===== GIVEN ENTRIES =====

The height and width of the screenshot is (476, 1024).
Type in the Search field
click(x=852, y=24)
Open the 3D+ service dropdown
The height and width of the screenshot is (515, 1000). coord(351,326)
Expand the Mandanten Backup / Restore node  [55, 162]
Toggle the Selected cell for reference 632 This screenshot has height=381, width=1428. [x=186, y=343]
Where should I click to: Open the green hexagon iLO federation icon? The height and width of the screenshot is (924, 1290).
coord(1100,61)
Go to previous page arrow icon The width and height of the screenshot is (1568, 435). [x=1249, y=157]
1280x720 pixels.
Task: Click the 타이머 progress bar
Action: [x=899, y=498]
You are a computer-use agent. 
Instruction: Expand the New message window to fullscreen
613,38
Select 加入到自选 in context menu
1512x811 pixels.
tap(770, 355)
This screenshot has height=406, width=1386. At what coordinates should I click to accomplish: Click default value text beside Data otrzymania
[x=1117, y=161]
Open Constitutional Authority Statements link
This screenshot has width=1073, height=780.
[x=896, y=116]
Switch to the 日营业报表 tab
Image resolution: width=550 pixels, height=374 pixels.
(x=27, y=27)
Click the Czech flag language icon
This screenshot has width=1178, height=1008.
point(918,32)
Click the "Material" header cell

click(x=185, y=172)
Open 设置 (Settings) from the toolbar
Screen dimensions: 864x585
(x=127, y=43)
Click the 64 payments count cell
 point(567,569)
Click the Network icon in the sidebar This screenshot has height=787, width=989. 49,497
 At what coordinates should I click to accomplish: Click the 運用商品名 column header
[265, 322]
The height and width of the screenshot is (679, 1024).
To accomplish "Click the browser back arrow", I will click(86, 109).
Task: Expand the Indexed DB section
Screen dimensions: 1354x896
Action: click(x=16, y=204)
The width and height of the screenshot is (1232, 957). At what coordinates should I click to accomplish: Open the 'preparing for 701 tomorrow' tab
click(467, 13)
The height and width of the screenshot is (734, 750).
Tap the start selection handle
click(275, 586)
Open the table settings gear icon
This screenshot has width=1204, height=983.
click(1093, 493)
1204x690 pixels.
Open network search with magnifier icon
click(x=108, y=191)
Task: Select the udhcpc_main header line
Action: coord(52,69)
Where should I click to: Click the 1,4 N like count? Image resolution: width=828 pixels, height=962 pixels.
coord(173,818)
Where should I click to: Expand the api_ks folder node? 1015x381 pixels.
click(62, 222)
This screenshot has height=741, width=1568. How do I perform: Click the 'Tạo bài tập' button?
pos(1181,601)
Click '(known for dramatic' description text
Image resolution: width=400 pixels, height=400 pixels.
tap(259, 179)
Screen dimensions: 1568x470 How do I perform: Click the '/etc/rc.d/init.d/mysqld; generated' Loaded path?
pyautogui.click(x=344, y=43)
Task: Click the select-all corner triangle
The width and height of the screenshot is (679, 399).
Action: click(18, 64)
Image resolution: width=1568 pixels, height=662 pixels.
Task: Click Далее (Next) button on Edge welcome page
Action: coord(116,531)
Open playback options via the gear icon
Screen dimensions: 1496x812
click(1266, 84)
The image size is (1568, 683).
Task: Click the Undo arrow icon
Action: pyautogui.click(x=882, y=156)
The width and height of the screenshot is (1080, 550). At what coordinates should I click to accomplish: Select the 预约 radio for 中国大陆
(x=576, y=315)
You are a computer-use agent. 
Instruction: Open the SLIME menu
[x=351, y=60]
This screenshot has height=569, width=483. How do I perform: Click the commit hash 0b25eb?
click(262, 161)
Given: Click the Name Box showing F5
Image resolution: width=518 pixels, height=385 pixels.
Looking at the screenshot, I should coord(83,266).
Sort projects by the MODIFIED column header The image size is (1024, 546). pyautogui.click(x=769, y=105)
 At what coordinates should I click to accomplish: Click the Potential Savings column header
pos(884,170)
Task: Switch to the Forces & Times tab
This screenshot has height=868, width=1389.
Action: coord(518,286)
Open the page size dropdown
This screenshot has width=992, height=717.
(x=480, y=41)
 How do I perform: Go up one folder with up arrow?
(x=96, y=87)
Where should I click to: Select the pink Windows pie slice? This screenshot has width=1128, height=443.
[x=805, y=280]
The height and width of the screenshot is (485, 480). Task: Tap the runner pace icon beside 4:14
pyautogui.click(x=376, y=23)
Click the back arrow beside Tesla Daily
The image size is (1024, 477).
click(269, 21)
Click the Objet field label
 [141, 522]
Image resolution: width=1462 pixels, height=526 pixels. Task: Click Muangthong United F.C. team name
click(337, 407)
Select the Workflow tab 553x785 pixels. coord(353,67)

=====

## PROBLEM REQUIREMENTS
Copy the lines above exactly, beginning at the line that has "Type in the Search field" and stopping after the line that has "The height and width of the screenshot is (734, 750).", and omit the rest.

## TASK RESPONSE
Type in the Search field
click(x=852, y=24)
Open the 3D+ service dropdown
The height and width of the screenshot is (515, 1000). coord(351,326)
Expand the Mandanten Backup / Restore node  [55, 162]
Toggle the Selected cell for reference 632 This screenshot has height=381, width=1428. [x=186, y=343]
Where should I click to: Open the green hexagon iLO federation icon? The height and width of the screenshot is (924, 1290).
coord(1100,61)
Go to previous page arrow icon The width and height of the screenshot is (1568, 435). [x=1249, y=157]
1280x720 pixels.
Task: Click the 타이머 progress bar
Action: [x=899, y=498]
You are a computer-use agent. 
Instruction: Expand the New message window to fullscreen
613,38
Select 加入到自选 in context menu
1512x811 pixels.
tap(770, 355)
This screenshot has height=406, width=1386. At what coordinates should I click to accomplish: Click default value text beside Data otrzymania
[x=1117, y=161]
Open Constitutional Authority Statements link
This screenshot has width=1073, height=780.
[x=896, y=116]
Switch to the 日营业报表 tab
Image resolution: width=550 pixels, height=374 pixels.
(x=27, y=27)
Click the Czech flag language icon
This screenshot has width=1178, height=1008.
point(918,32)
Click the "Material" header cell

click(x=185, y=172)
Open 设置 (Settings) from the toolbar
Screen dimensions: 864x585
(x=127, y=43)
Click the 64 payments count cell
 point(567,569)
Click the Network icon in the sidebar This screenshot has height=787, width=989. 49,497
 At what coordinates should I click to accomplish: Click the 運用商品名 column header
[265, 322]
The height and width of the screenshot is (679, 1024).
To accomplish "Click the browser back arrow", I will click(86, 109).
Task: Expand the Indexed DB section
Screen dimensions: 1354x896
Action: click(x=16, y=204)
The width and height of the screenshot is (1232, 957). At what coordinates should I click to accomplish: Open the 'preparing for 701 tomorrow' tab
click(467, 13)
The height and width of the screenshot is (734, 750).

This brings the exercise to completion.